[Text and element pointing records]
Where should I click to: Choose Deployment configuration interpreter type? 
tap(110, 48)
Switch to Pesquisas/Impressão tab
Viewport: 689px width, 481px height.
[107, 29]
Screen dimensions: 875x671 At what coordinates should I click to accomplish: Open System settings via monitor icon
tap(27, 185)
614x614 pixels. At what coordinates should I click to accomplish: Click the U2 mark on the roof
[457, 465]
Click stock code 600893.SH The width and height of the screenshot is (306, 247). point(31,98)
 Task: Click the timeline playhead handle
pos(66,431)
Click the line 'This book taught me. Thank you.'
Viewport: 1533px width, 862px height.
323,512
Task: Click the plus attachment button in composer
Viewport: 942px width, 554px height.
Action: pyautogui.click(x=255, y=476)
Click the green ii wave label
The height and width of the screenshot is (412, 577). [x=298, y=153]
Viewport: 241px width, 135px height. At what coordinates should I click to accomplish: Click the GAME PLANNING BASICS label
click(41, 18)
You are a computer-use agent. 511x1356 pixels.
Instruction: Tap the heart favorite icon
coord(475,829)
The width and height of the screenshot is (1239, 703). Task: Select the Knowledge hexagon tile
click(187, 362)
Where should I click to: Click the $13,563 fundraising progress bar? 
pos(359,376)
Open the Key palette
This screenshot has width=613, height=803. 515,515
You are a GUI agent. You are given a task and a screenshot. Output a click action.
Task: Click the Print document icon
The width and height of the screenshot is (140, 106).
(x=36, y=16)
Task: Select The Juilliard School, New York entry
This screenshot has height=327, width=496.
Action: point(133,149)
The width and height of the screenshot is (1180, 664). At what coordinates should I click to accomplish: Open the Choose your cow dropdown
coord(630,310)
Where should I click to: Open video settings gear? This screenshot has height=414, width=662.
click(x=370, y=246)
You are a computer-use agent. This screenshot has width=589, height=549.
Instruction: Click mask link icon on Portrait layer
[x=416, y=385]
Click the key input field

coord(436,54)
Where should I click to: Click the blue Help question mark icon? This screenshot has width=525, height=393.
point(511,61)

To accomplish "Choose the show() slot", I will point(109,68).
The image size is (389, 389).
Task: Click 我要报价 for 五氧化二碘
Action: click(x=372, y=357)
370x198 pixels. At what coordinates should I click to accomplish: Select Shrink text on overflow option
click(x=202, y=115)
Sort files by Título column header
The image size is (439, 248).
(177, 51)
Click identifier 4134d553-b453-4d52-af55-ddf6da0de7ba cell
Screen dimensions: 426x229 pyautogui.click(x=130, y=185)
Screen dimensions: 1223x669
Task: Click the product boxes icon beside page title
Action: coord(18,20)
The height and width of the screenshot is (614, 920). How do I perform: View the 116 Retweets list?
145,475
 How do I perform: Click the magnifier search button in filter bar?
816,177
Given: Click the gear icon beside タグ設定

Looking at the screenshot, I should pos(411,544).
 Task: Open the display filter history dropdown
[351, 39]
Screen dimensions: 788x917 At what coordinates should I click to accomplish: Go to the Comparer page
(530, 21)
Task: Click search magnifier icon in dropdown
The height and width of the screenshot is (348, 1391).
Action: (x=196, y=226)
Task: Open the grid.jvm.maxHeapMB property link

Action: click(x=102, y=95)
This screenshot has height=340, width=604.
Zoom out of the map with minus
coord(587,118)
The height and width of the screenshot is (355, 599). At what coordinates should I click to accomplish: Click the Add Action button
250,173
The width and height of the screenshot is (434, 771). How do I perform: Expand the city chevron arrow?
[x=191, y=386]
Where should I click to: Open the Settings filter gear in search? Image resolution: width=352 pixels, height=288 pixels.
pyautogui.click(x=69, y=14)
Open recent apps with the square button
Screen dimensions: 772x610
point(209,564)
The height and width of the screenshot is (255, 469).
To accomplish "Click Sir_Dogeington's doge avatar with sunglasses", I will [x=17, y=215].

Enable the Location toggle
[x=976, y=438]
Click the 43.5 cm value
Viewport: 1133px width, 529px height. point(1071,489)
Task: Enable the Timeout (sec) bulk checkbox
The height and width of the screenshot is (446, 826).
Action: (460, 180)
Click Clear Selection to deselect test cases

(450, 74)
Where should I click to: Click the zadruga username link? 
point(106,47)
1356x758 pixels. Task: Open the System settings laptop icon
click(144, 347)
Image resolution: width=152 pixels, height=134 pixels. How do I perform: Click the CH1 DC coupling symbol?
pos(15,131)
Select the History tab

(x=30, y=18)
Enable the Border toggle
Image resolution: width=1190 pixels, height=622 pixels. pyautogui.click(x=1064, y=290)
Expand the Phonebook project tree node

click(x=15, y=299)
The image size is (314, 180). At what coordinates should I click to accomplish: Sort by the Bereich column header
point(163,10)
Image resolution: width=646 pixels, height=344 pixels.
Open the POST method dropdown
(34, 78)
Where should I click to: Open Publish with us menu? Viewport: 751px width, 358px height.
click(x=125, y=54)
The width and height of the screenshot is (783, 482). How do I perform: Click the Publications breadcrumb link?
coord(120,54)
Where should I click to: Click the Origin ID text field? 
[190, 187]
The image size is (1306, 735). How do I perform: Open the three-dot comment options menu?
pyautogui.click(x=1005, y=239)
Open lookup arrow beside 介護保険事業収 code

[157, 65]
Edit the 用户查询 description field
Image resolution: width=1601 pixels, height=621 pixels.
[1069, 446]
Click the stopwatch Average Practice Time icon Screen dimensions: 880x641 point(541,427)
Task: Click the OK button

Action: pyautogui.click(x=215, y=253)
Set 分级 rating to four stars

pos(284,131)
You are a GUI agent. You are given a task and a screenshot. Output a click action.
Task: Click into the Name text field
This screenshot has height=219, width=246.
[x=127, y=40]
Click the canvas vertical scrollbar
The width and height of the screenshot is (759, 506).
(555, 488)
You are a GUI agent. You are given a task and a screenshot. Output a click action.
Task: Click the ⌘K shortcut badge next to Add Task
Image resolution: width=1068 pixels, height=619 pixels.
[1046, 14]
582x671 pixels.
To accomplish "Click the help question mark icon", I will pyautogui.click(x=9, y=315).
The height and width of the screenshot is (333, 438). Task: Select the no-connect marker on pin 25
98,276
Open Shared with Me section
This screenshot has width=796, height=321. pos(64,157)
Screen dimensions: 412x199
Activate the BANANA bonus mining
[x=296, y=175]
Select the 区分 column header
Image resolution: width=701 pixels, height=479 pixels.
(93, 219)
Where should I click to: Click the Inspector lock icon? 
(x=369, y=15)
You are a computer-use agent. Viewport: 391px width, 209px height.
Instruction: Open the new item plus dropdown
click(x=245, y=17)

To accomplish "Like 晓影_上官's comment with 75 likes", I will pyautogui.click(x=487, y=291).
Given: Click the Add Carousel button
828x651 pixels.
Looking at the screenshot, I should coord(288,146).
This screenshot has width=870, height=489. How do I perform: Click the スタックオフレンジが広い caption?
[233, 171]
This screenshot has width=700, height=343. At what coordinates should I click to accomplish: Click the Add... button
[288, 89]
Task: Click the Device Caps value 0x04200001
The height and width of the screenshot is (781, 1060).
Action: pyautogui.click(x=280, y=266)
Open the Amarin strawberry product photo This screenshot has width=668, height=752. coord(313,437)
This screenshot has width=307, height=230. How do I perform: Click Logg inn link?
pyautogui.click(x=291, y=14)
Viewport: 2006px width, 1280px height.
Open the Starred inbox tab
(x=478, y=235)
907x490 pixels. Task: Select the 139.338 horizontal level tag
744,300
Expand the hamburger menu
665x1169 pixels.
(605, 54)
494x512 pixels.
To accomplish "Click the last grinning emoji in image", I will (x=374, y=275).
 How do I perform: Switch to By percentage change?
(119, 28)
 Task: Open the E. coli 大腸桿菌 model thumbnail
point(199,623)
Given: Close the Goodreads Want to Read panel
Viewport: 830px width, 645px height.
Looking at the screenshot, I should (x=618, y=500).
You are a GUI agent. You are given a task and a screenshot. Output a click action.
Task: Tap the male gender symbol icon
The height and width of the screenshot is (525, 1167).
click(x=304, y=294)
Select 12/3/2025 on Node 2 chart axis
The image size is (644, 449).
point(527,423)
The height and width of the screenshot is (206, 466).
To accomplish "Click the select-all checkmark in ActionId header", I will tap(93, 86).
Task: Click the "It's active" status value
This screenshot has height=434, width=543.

**Aim of the task**: Rewrite the stretch from the first of the rows through the line containing "click(41, 18)", replacing "playhead" with "scrubber" and keeping everything else the same.

**The reply**:
Where should I click to: Choose Deployment configuration interpreter type? 
tap(110, 48)
Switch to Pesquisas/Impressão tab
Viewport: 689px width, 481px height.
[107, 29]
Screen dimensions: 875x671 At what coordinates should I click to accomplish: Open System settings via monitor icon
tap(27, 185)
614x614 pixels. At what coordinates should I click to accomplish: Click the U2 mark on the roof
[457, 465]
Click stock code 600893.SH The width and height of the screenshot is (306, 247). point(31,98)
 Task: Click the timeline scrubber handle
pos(66,431)
Click the line 'This book taught me. Thank you.'
Viewport: 1533px width, 862px height.
323,512
Task: Click the plus attachment button in composer
Viewport: 942px width, 554px height.
Action: pyautogui.click(x=255, y=476)
Click the green ii wave label
The height and width of the screenshot is (412, 577). [x=298, y=153]
Viewport: 241px width, 135px height. At what coordinates should I click to accomplish: Click the GAME PLANNING BASICS label
click(41, 18)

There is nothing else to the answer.